Providing the entertainment for the evening is the Millbank-based band Rescue Junction, playing their strong acoustic-driven ballads. The music is a fusion of gospel and bluegrass, blending the vocals and spiritual resonances of the former with the rhythms, instrumentations and harmonized singing of the latter to create a sound that’s simultaneously soulful and meaningful as well as catchy to listen to.

“The genre is bluegrass music: it’s all acoustic with your standard bluegrass instruments,” explained Kaitlyn Gerber of the band’s style.

“And then we sing what is closest to our hearts, and that happens to be the gospel,” she said, adding the band does like to venture outside the religious genre at times.

Gerber founded the band with her brother Kyle back in 2009, she on guitar and he the mandolin.

“It started with me and my older brother Kyle just sort of doing some gigs here around the area, and then as we got invited to do more we started adding band members.”

Joining them on the banjo is Roger Martin, Dallas Roth on the upright bass and recent addition Nick Huber on the dobro guitar (played across the lap with a slide and finger picks). The group perform the vocals together, with different band members taking the lead at times.

The music itself is bluegrass, but not in a strictly traditional sense, said Gerber, as the band members pull their respective influences, both old and new, into the music. Both Gerber and her brother grew up performing music at church, but it was not until later in their life that they discovered bluegrass. And from there, they were hooked.

“All of us in the band have been involved in music in one way or another since we were little kids. But as far as bluegrass music, Kyle and I got into that when we were in [our] late teens, early 20s. We didn’t grow up with this music, it’s something that we discovered in our teens and really got into,” she explained.

“Which is kind of weird music for teenagers to get into,” she added with a laugh. “But it happened to work with us.”

Rescue Junction brings their fusion of gospel and bluegrass to Floradale Jan. 27 in a free-will concert for MennoHomes, with proceeds to be matched by the church. [Submitted]

Amongst her musical inspirations, Gerber counts the likes of Alison Krauss & Union Station, and Cherryholmes.
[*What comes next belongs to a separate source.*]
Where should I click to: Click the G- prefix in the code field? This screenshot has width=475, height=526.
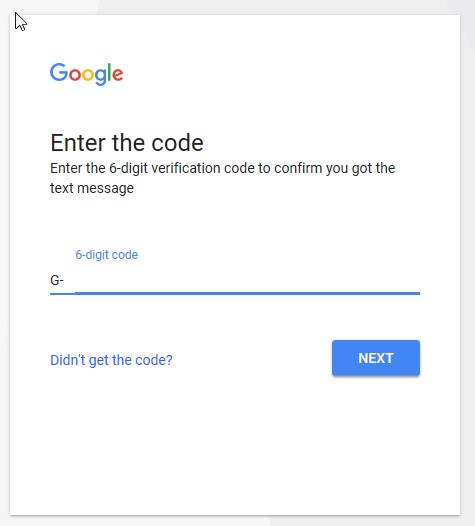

She credits Nickel Creek, the Grammy Award-winning contemporary folk band, with first pulling her and her brother into bluegrass scene to begin with. From there, they were led backwards to the old-timers like Bill Monroe and Ralph Stanley.

Since inception, Rescue Junction has been touring mostly within the province: local areas from Waterloo to Tavistock, and to the GTA, but the band has ventured south of the border too. Gerber explains that the members of Rescue Junction have strong Mennonite roots, which has made them popular with those communities based as far away as Pennsylvania and Indiana. Of the band’s plans, Gerber notes an upcoming gig in Florida, while she says she’s also hoping to tour out east in the Maritimes.
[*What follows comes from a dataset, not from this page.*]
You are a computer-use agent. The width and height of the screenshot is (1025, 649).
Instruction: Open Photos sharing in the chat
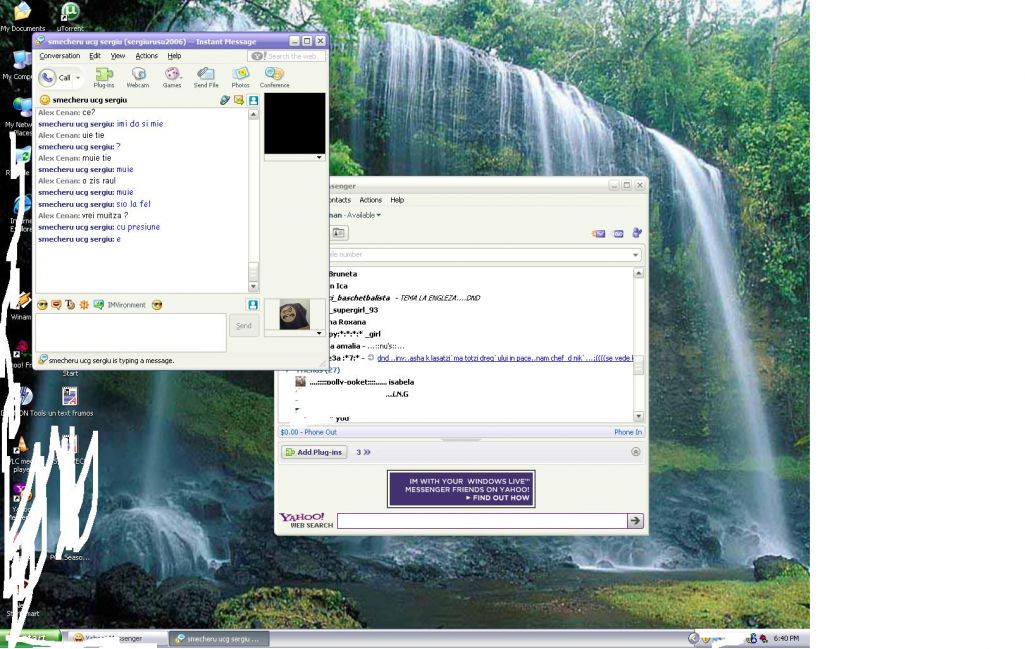click(x=241, y=77)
It’s the second time Rescue Junction is playing to benefit MennoHomes after performing over a year ago in Elmira; but this year’s concert will feature some new songs from their upcoming album, so it’s sure to be a treat for fans and newcomers alike.

For Dan Driedger, executive director of MennoHomes, the involvement of both the band and the church are a tremendous boon to the organization.

The funds raised will help go towards mortgage payments on the new Foundry apartment building in Elmira. The Foundry offers affordable housing in the community that is, uniquely, also elevator accessible. The building began receiving tenants from the middle of last year, whom Driedger noted happily, were really beginning to settle in and form a community.

Driedger notes appreciatively that people who donate at the concert will be able to take advantage of the hurch’s offer to double those free-will donations.

The concert starts at 7 p.m. on January 27 at Floradale Mennonite Church. The music is also preceded by roast beef dinner at 5:30 p.m., for which a meal-ticket needs to be pre-purchased to catering expenses. Tickets are $30 for adults and $10 for children 10-and-under, and can be purchased by calling the church office at 519-669-2861.